The reconciliation law, H.R. 1, includes Medicaid cuts that, starting October 1, 2026, will cause many lawfully present immigrants to lose Medicaid or CHIP eligibility, regardless of how long they have been in the United States. That provision lands particularly hard on territories that already receive far less federal Medicaid support than states. In fiscal year 2019, federal base block grants financed only 13.9% of total Medicaid spending in Puerto Rico, 15.5% in Guam, 11.1% in the Commonwealth of the Northern Mariana Islands, 12.1% in the U.S. Virgin Islands, and 22.2% in American Samoa.

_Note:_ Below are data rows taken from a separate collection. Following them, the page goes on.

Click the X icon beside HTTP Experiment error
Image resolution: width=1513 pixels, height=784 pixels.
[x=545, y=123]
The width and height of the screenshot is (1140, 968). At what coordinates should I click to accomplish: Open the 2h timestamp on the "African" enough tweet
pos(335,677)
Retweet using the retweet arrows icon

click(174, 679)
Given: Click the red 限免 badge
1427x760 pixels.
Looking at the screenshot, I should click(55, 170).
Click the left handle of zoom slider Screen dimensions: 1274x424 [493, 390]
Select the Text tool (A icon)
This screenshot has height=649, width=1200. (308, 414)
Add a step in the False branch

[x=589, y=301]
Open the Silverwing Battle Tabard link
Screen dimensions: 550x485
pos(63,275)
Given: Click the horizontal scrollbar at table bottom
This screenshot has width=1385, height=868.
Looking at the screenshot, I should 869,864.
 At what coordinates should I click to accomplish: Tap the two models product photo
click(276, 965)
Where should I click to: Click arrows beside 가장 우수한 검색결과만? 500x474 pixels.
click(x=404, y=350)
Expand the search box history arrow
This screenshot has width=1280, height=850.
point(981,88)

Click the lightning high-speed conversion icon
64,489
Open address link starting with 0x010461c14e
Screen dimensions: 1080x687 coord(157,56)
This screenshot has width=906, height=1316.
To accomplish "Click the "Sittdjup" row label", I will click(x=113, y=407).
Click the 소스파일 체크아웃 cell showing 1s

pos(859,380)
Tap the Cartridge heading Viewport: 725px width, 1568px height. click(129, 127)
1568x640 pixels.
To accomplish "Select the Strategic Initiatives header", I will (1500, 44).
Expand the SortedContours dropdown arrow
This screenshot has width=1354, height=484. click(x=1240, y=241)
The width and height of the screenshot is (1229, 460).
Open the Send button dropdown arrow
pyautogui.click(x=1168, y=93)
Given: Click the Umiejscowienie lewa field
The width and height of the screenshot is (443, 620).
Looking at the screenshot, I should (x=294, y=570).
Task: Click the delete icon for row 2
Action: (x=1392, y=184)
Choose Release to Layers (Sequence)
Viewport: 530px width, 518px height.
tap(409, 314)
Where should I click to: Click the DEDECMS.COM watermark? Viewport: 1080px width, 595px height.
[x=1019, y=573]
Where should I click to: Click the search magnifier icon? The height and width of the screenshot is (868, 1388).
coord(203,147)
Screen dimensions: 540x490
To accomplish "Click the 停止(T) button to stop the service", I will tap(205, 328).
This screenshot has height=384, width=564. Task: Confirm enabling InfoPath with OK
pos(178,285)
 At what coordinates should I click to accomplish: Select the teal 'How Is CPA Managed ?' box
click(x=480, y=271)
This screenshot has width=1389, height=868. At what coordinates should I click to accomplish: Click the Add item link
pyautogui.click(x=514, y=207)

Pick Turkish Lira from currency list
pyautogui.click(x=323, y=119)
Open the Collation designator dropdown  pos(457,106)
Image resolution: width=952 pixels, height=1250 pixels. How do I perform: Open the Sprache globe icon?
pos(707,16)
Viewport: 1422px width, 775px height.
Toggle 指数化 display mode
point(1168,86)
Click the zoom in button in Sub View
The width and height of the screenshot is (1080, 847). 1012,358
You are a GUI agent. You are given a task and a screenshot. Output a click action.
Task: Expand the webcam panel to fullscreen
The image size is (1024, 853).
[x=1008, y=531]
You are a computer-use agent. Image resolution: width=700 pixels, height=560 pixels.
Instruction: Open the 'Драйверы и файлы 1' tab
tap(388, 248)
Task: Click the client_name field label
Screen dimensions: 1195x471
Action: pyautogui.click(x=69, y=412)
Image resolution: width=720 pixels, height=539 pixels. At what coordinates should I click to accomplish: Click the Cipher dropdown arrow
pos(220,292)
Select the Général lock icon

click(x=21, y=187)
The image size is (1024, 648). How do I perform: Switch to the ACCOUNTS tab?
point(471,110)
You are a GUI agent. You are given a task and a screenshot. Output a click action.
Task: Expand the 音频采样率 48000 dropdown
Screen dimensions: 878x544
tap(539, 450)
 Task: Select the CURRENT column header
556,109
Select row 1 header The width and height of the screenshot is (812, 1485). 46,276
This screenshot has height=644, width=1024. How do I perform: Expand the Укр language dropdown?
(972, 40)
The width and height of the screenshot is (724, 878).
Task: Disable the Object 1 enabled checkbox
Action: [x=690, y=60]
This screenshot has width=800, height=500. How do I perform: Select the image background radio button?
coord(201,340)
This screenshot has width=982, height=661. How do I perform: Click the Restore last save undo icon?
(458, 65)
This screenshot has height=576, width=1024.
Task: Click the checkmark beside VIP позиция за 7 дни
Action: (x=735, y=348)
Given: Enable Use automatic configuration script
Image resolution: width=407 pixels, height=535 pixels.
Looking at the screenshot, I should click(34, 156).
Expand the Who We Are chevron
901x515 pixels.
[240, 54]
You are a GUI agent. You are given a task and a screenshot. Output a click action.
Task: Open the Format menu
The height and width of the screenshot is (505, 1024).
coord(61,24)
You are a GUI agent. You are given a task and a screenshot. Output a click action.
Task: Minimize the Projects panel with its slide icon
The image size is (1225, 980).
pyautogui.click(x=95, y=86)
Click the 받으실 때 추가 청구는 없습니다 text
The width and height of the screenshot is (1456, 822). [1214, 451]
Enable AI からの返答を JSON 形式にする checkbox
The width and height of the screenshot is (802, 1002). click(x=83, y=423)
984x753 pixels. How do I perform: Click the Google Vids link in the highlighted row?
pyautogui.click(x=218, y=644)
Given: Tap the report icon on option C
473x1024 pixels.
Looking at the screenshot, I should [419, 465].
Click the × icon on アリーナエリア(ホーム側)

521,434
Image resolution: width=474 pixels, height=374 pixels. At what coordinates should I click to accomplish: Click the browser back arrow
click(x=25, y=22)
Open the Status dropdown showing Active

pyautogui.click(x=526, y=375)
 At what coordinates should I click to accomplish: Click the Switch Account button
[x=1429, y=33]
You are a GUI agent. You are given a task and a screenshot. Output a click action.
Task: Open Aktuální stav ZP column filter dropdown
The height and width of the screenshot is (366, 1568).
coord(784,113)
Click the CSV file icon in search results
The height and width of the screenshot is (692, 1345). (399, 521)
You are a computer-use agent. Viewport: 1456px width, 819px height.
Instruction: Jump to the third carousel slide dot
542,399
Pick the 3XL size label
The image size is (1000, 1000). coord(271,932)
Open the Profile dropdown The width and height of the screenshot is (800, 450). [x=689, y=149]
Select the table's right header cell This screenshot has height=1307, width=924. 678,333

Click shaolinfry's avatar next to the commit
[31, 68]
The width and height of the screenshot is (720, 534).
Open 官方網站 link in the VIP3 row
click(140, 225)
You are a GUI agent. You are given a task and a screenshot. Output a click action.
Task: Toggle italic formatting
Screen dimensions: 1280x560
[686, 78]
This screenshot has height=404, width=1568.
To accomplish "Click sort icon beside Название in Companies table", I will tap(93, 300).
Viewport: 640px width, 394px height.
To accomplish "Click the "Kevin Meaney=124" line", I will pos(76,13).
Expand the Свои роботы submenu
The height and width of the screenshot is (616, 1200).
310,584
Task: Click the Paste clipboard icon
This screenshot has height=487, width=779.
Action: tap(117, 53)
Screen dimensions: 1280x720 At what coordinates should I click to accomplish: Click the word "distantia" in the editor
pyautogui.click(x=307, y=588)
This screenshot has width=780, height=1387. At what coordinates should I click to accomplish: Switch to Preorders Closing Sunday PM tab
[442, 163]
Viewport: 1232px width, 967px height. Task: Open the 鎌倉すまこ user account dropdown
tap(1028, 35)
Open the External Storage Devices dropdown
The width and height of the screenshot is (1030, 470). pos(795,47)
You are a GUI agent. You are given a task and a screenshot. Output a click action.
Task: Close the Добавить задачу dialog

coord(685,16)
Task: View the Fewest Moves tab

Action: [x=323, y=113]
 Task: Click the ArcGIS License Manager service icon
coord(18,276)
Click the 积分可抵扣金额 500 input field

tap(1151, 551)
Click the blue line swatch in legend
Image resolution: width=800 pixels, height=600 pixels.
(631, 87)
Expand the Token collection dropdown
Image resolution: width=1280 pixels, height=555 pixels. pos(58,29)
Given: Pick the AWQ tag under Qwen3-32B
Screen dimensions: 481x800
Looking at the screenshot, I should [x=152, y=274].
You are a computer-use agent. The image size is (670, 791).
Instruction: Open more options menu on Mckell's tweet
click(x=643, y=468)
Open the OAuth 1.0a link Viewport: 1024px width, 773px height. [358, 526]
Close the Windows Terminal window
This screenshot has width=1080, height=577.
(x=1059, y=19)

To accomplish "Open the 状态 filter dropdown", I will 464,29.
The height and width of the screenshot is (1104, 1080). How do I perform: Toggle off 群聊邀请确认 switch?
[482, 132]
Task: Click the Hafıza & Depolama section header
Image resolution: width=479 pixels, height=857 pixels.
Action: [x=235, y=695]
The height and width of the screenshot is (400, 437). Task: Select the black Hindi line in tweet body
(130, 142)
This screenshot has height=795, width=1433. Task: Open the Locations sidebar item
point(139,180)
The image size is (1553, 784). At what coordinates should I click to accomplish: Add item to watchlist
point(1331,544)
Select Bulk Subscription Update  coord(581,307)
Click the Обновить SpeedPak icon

President Trump's FY2026 budget proposed eliminating the Low Income Home Energy Assistance Program and cutting non-defense discretionary spending broadly. As of October 2025, frozen education dollars, looming Medicaid cuts, and slashed housing funds were already reported to be threatening essential services across the territories. The Financial Oversight and Management Board for Puerto Rico has separately warned that Puerto Rico's economy has been propped up by non-recurring federal funds and encouraged the territorial government to plan for the end of those funds.

A Congressional Research Service report, updated on January 30, 2026, found that U.S. territories are dramatically underrepresented in federal statistical data. Of 449 federal statistical products, Puerto Rico appeared in only 81, the U.S. Virgin Islands in 49, Guam in 45, and both American Samoa and the Commonwealth of the Northern Mariana Islands in only 41. The Center on Budget and Policy Priorities has documented that federal policies systematically exclude territories from full participation in federal health and economic security programs.

The Bottom Line

Residents of U.S. territories cannot vote in federal elections and have no voting representation in Congress, meaning the June 17, hearing before the committee chaired by Sen. Mike Lee (R-UT) is one of the few formal venues where territory-specific concerns reach the Senate floor. Sen. Martin Heinrich (D-NM) serves as Ranking Member. The congressional hearing on territories is set at 366 Dirksen Senate Office Building, with the committee's 20 members drawn from both parties.